С аскетической направленностью мировоззрения Секста вполне согласуется и оценка им «земных стяжаний» и богатства. В частности, он говорит: «Сребролюбие служит доказательством любви к телу» (φιλοχρηματία φιλοσωματιας έ'λεγχος; 76), и «злато не избавляет душу от пороков» (117). Вообще, по мнению автора «Изречений», стяжание имущества и денег бесполезно, ибо оно все равно не насыщает желания их (274b). Вследствие чего подлинный «любомудр» не стремится к обретению их (227–228), считая единственной ценностью духовное благо. Поэтому Секст дает такой совет: «Когда ты, преисполнившись благоразумия (ευλόγως), бросишь в грязь самые красивые из приобретенных [тобою вещей], тогда, став чистым, можешь просить что-либо у Бога» (81). Естественно, что мудрец не должен считать что-либо своей исключительной собственностью, ибо те, которые признают Бога общим Отцом, рассматривают и свое личное достояние как общее (227–228). В любом случае, «мудрый муж, даже и будучи нагим, покажется тебе мудрым» (191). Из этого вытекает требование быть благодетелем для всех людей (210, 260), причем в своих благодеяниях истинный христианин должен руководствоваться человеколюбием (φιλανθρωπία), которое именуется «основой благочестия» (371).

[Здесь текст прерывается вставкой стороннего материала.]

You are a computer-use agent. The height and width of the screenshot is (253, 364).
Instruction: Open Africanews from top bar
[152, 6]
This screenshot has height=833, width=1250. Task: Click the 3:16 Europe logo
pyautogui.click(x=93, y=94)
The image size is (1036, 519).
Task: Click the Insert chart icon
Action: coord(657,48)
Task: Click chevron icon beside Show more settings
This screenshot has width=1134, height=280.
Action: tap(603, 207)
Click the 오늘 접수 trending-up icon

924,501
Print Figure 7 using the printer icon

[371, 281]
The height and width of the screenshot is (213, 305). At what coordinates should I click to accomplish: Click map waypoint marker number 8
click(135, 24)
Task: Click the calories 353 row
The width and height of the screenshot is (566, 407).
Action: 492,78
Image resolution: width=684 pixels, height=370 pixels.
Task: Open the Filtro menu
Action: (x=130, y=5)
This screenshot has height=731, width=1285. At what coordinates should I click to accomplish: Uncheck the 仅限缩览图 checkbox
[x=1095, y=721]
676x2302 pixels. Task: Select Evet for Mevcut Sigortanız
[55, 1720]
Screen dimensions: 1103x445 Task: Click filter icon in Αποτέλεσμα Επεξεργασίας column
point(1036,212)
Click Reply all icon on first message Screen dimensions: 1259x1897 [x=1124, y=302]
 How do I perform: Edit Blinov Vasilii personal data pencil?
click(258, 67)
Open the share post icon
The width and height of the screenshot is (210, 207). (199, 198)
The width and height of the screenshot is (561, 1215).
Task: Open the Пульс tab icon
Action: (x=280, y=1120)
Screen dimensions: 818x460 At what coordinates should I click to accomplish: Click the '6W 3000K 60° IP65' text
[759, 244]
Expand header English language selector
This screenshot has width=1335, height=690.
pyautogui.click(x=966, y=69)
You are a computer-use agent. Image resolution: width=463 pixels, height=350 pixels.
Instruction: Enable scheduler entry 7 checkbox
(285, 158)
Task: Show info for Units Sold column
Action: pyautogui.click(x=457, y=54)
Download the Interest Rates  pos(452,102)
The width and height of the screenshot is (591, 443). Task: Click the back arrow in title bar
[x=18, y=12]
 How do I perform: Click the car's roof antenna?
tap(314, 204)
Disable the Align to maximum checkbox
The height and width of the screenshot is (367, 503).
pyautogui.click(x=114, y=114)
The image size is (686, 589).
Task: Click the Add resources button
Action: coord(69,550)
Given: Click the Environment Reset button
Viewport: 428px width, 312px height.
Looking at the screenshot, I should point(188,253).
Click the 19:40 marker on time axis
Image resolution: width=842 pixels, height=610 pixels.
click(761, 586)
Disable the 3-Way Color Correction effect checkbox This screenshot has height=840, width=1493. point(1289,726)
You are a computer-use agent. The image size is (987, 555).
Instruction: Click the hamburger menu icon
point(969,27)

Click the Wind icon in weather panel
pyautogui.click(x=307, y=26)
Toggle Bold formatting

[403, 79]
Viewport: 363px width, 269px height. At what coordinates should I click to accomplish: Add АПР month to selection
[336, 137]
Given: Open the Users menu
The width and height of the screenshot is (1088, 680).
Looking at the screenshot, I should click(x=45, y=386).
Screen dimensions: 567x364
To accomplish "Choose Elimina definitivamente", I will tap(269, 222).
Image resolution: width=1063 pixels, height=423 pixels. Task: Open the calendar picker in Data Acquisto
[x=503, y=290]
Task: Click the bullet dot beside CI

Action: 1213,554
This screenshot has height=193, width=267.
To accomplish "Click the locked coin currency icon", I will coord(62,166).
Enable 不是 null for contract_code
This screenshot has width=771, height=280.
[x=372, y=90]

Наоборот, злоба к людям и стремление нанести им вред обозначаются как «великое безбожие» (96).

Таковы основные мировоззренческие интуиции автора «Изречений». Безусловно, в центре всего миросозерцания Секста находятся проблемы нравственности. Решая их, он смело использует лучшие достижения эллинского любомудрия в области этики, поскольку именно в этой области уже до Рождества Христова шел активный процесс «Евангельского приготовления» [См.: Wendland P. Die hellenistisch-romische Kultur in ihren Beziehungen zu Judentum und Christentum. — Tubingen, 1907. — S. 50–53]. Все греческие апологеты, обращаясь к античному наследию, руководствовались тремя основными мотивами: 1) оружие, которым обладали язычники, должно быть взято у них и обращено против них; 2) обращение язычников легче осуществить, используя привычные для них формы мышления, идеи и понятия («миссионерский мотив»); 3) поскольку все благое и прекрасное принадлежит Богу, то сокровища, накопленные эллинской культурой, следует обратить для служения Богу [См.: Gnilka Ch. ΧΡΗΣΙΣ: Die Methode der Kirchenvuter im Umgang mil der antiken Kultur. — Basel; Stuttgart, 1984. — S. 16]. Первый мотив практически отсутствует в сочинении Секста, где полемика против язычества совсем не прослеживается. Зато два других мотива подспудно определяют все его миросозерцание, а поэтому «Изречения Секста» следует рассматривать как органичную и неотъемлемую часть греческой христианской апологетики II в.